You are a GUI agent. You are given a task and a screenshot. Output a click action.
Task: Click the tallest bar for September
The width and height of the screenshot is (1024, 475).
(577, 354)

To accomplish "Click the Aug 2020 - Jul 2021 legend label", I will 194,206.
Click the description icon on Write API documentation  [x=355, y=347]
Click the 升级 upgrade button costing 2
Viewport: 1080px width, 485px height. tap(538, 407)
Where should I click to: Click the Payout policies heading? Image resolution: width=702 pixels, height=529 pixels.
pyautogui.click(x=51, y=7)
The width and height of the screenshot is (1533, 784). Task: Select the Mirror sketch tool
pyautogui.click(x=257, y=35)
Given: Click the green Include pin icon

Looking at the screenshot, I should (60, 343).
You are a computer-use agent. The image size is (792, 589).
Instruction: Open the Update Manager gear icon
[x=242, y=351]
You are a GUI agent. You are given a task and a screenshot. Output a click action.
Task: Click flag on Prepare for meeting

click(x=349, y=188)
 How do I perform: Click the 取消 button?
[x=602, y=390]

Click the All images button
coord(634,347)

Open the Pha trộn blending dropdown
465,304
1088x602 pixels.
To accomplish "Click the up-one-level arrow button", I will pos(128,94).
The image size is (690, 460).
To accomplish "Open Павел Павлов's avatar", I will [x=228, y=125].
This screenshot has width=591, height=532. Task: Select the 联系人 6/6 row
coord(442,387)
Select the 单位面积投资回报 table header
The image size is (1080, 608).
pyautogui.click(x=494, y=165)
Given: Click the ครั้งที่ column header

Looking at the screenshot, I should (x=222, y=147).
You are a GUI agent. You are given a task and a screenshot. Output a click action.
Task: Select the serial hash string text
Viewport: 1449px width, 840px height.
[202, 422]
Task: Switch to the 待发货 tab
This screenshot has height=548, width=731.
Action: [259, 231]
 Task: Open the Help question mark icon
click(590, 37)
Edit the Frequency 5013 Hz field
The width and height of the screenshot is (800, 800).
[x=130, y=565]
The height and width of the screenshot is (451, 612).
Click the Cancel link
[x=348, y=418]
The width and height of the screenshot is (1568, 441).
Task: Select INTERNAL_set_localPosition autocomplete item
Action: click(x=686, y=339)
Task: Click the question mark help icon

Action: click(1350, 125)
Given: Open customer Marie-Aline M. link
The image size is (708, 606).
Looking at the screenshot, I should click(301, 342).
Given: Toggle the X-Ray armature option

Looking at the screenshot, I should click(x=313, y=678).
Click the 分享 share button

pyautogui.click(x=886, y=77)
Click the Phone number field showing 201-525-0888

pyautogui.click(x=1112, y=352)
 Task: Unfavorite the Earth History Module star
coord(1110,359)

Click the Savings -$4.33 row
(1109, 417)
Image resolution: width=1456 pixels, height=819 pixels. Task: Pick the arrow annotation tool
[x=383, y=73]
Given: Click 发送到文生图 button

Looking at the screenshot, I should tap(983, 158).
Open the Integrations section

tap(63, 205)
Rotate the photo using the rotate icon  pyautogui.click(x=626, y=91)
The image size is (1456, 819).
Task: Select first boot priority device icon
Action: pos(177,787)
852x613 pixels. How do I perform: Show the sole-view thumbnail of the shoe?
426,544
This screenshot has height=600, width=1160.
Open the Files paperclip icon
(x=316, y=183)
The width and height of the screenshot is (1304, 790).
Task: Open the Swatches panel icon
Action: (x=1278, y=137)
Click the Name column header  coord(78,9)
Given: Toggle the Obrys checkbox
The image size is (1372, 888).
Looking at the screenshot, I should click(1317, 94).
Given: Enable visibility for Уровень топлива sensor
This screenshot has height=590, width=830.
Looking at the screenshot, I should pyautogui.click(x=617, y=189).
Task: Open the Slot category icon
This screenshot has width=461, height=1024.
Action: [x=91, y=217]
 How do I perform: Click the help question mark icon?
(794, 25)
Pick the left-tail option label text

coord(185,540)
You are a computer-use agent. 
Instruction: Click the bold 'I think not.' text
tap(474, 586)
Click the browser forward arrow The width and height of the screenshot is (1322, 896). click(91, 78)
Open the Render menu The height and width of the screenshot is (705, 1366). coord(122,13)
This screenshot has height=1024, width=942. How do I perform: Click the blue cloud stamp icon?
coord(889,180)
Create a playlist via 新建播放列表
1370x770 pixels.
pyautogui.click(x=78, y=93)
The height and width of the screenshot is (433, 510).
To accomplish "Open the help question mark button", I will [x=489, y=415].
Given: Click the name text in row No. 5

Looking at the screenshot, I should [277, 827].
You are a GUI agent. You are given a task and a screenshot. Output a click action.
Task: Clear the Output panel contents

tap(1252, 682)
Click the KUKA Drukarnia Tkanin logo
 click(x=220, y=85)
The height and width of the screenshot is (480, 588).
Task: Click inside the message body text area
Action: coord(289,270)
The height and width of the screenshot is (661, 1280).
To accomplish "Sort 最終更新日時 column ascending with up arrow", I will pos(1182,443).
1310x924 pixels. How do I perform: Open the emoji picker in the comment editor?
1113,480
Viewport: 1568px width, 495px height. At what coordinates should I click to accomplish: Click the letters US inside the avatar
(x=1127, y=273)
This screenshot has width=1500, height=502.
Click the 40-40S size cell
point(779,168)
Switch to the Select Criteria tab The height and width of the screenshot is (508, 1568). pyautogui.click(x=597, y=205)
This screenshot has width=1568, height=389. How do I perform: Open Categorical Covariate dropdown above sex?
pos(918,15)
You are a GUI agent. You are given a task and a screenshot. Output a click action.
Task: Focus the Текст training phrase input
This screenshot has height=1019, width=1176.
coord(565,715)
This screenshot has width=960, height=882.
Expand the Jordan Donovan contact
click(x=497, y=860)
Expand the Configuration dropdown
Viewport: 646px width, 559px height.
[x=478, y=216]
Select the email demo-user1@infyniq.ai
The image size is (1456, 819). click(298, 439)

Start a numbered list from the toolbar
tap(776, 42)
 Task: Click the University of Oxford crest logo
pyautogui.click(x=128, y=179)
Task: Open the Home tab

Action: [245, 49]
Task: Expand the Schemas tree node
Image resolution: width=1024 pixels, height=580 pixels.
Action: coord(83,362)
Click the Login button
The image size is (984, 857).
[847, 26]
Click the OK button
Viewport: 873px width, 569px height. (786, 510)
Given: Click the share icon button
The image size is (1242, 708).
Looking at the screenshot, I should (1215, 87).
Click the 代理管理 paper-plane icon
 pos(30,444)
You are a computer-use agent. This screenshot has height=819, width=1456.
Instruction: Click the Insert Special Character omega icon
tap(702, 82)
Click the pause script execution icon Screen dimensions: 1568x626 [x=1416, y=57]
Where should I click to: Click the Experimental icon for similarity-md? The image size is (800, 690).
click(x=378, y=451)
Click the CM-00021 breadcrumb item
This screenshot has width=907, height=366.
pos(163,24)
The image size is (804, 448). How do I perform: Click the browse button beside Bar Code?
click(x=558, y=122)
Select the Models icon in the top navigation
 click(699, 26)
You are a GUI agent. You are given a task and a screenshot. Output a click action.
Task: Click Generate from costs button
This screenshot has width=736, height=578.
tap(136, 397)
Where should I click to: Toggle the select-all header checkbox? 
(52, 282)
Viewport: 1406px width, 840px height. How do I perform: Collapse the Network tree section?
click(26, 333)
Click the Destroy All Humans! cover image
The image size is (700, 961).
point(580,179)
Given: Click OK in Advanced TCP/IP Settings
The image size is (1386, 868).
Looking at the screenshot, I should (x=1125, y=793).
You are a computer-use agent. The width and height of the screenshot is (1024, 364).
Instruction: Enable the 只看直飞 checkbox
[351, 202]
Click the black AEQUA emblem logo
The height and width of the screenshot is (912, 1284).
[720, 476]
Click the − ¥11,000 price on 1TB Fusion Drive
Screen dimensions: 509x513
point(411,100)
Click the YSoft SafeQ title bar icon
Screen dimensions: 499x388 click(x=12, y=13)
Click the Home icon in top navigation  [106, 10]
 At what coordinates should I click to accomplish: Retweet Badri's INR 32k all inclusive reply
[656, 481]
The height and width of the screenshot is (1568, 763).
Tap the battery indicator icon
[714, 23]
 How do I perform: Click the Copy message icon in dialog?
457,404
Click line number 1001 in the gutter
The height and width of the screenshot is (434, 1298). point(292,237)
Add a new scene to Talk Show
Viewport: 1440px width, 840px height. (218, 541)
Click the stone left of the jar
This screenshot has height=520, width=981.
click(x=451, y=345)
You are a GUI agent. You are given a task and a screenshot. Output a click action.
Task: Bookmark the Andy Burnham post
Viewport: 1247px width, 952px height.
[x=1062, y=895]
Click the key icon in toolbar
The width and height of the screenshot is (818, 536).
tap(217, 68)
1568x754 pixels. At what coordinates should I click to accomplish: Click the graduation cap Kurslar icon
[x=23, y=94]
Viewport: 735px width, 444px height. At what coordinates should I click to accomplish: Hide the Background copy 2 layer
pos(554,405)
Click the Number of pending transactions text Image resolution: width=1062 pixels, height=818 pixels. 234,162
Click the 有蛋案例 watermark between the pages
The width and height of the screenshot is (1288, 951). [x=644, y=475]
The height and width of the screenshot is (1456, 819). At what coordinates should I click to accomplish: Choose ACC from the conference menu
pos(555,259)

+ + + + + + +

**Do this**
Express the data above as a JSON list of strings, one string for each line, starting with the line that contains "Given: Click 发送到文生图 button" and going on through the line that contains "Click the Name column", with both of those lines included and blank lines left out.

**Output**
[
  "Given: Click 发送到文生图 button",
  "Looking at the screenshot, I should tap(983, 158).",
  "Open the Integrations section",
  "tap(63, 205)",
  "Rotate the photo using the rotate icon  pyautogui.click(x=626, y=91)",
  "The image size is (1456, 819).",
  "Task: Select first boot priority device icon",
  "Action: pos(177,787)",
  "852x613 pixels. How do I perform: Show the sole-view thumbnail of the shoe?",
  "426,544",
  "This screenshot has height=600, width=1160.",
  "Open the Files paperclip icon",
  "(x=316, y=183)",
  "The width and height of the screenshot is (1304, 790).",
  "Task: Open the Swatches panel icon",
  "Action: (x=1278, y=137)",
  "Click the Name column header  coord(78,9)"
]